No, they are not, and I can't provide a reference for a requirement that isn't present, because it isn't present.

If it was required it would say so in the standard, but it doesn't.

In general elements are not even required to have a copy constructor at all, a move constructor is enough for most operations. Similarly for copy assignment.

  1. If not, what is the state of a STL container when an exception happens during a multi-insert, e.g. during fill insert.

It depends on the container, and where in the container you are inserting.

For node-based containers such as lists if one insertion throws then any elements that were already inserted remain in the container.

For std::vector exactly what happens depends where in the vector you are inserting and whether a reallocation is needed, and whether the elements have a noexcept move constructor or not. All you can rely on is that there will be no leaks and no partially constructed elements, so the vector is in a valid state.
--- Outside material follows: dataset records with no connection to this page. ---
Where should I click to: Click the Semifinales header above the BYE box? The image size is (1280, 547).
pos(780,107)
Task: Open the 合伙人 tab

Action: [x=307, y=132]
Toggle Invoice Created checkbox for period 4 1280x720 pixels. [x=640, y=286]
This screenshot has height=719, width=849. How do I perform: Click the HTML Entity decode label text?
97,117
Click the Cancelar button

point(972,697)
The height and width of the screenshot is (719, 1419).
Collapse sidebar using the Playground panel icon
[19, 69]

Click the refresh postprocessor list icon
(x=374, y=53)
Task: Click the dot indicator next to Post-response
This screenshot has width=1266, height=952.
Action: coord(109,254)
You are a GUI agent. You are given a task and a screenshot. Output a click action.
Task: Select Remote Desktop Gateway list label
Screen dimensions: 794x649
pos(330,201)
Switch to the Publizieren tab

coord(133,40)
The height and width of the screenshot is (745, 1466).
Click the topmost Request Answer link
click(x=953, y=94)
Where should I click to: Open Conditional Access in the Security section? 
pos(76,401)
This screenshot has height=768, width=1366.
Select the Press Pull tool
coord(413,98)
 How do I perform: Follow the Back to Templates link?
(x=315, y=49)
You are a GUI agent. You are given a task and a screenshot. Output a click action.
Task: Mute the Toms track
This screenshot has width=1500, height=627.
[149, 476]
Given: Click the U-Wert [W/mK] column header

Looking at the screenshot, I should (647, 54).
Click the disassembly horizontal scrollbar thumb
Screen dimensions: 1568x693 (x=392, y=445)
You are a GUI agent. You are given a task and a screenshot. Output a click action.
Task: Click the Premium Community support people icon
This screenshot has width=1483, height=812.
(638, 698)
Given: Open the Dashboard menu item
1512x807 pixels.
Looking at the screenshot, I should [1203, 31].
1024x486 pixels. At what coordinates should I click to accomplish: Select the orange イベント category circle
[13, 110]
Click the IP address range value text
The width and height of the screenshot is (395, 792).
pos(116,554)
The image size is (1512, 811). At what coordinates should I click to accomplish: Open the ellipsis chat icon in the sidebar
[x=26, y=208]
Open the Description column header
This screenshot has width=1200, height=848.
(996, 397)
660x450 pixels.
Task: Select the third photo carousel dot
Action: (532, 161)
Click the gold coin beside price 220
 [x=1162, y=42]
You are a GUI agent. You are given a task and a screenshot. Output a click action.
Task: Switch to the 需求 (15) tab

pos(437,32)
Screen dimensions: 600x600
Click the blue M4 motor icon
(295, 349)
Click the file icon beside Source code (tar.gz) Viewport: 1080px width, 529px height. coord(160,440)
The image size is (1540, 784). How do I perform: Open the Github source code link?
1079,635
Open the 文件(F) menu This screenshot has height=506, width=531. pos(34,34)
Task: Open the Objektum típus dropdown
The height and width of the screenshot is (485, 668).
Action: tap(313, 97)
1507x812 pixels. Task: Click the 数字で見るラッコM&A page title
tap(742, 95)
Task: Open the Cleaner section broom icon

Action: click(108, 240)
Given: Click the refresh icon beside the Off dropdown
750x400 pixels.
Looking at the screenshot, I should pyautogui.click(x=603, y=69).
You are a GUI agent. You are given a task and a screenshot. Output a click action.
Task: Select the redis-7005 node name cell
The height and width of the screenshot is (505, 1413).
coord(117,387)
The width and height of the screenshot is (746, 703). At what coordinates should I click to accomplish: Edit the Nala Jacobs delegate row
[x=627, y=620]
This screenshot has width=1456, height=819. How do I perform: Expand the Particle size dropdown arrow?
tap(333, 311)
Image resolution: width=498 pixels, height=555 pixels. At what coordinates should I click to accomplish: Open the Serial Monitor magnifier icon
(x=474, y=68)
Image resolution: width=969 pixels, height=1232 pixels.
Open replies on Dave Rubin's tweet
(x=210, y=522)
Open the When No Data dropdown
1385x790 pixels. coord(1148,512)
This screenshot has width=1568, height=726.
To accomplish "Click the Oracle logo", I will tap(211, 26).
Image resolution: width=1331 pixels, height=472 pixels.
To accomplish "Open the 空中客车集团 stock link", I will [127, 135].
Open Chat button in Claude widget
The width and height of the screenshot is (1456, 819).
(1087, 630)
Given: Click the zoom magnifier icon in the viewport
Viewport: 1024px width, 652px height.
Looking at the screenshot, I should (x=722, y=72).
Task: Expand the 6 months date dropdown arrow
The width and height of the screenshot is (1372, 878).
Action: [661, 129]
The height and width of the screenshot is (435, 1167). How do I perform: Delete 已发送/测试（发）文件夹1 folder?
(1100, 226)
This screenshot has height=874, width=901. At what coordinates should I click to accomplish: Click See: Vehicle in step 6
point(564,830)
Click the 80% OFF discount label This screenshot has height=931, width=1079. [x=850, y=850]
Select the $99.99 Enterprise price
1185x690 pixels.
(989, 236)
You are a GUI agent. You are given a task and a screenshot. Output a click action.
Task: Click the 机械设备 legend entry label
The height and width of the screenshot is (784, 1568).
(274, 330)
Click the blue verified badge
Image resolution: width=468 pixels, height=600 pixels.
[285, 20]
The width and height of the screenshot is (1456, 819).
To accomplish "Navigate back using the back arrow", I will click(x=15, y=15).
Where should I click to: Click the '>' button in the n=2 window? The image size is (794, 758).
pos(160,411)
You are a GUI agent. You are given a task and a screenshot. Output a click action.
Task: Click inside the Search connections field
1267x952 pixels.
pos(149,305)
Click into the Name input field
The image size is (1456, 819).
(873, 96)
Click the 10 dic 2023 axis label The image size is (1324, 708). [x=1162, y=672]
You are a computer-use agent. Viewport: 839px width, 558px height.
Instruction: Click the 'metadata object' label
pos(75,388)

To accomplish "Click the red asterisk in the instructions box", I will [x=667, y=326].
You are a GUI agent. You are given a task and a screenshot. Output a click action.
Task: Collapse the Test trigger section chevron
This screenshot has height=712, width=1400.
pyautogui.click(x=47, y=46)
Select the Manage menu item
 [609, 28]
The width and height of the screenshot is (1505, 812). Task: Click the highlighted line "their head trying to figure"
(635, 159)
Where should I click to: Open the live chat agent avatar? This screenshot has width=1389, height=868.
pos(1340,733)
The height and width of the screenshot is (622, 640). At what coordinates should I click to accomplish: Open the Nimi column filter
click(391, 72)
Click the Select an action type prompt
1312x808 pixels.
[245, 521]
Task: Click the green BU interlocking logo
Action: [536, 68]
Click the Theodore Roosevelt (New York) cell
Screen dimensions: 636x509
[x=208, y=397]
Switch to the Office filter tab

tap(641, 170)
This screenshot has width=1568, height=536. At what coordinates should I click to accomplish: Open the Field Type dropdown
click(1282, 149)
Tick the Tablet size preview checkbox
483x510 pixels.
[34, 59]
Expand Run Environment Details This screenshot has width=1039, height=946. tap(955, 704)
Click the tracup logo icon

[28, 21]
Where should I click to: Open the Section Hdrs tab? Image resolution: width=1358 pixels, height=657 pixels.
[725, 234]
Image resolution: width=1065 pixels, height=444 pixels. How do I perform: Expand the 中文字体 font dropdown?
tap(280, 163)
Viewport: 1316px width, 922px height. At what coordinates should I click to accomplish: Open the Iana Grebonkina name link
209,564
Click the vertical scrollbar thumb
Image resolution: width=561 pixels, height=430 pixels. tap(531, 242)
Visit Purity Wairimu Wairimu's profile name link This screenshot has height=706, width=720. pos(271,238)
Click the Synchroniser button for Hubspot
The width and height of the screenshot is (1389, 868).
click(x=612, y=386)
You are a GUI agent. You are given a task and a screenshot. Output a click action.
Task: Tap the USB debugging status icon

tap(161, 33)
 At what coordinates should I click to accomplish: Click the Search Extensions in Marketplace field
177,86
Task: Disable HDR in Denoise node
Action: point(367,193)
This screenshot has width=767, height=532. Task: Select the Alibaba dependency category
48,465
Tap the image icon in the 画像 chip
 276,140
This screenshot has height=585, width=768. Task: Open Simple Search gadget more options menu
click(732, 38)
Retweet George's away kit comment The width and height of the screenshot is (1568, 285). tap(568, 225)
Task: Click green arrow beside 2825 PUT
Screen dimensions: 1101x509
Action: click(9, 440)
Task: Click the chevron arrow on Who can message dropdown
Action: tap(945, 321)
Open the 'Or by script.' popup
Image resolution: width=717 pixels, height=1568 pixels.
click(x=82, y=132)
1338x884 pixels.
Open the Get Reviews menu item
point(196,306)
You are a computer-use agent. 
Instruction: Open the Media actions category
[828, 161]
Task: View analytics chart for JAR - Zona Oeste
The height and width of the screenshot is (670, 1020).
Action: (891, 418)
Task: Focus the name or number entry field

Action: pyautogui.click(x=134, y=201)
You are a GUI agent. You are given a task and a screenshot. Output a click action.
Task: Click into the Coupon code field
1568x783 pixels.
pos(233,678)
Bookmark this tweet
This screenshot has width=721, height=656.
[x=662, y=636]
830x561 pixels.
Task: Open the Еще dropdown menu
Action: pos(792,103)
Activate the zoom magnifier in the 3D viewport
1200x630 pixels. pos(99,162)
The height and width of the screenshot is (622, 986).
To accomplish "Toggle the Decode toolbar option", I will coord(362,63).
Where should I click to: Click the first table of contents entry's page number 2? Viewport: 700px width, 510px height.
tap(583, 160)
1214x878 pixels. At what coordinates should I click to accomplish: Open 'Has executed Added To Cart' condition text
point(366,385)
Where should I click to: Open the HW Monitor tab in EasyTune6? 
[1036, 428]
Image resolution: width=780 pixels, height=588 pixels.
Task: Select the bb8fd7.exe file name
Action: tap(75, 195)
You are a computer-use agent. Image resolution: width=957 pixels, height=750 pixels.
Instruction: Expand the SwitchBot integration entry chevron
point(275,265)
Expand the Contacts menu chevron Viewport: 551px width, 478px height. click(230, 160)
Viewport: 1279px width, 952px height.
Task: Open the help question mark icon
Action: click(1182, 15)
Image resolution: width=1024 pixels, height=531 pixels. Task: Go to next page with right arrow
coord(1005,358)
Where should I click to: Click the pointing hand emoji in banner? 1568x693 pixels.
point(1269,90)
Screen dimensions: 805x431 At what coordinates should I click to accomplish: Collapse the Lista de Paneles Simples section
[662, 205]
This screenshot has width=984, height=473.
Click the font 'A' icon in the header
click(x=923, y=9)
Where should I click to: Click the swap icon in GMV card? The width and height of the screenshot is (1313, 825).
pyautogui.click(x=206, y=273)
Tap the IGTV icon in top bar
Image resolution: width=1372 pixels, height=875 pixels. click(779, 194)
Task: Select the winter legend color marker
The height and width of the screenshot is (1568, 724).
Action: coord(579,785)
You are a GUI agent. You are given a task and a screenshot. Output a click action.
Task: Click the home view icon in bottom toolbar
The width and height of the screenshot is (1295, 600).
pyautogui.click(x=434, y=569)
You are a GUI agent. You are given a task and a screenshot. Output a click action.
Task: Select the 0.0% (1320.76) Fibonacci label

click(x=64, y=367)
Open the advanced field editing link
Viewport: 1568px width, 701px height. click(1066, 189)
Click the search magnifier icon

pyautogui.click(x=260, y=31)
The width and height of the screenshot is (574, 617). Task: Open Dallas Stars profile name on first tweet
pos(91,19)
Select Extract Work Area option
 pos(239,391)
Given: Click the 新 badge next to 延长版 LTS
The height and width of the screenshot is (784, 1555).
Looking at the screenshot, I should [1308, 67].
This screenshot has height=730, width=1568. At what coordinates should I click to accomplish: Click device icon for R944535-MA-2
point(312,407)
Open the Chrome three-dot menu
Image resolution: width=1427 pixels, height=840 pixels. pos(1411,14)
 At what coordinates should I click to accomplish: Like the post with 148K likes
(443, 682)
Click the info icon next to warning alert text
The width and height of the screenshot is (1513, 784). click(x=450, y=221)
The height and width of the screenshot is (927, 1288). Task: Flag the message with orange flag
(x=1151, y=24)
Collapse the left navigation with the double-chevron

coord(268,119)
Both implementations seem to leave the container in an undefined state (i.e. it is not clear what elements the container holds after the exception) when either the copy constructor or the copy-assignment operator raise an exception.

That is not an undefined state, it's just a state you don't have full information about. You can use vector::size() and vector::capacity() to determine its state, and inspect the elements at position [0, size()) to check the state of the elements. After that you know everything about the vector's state.

i.e. the vector is in a valid state at all times, you just don't know enough information to accurately describe that state, until you inspect it.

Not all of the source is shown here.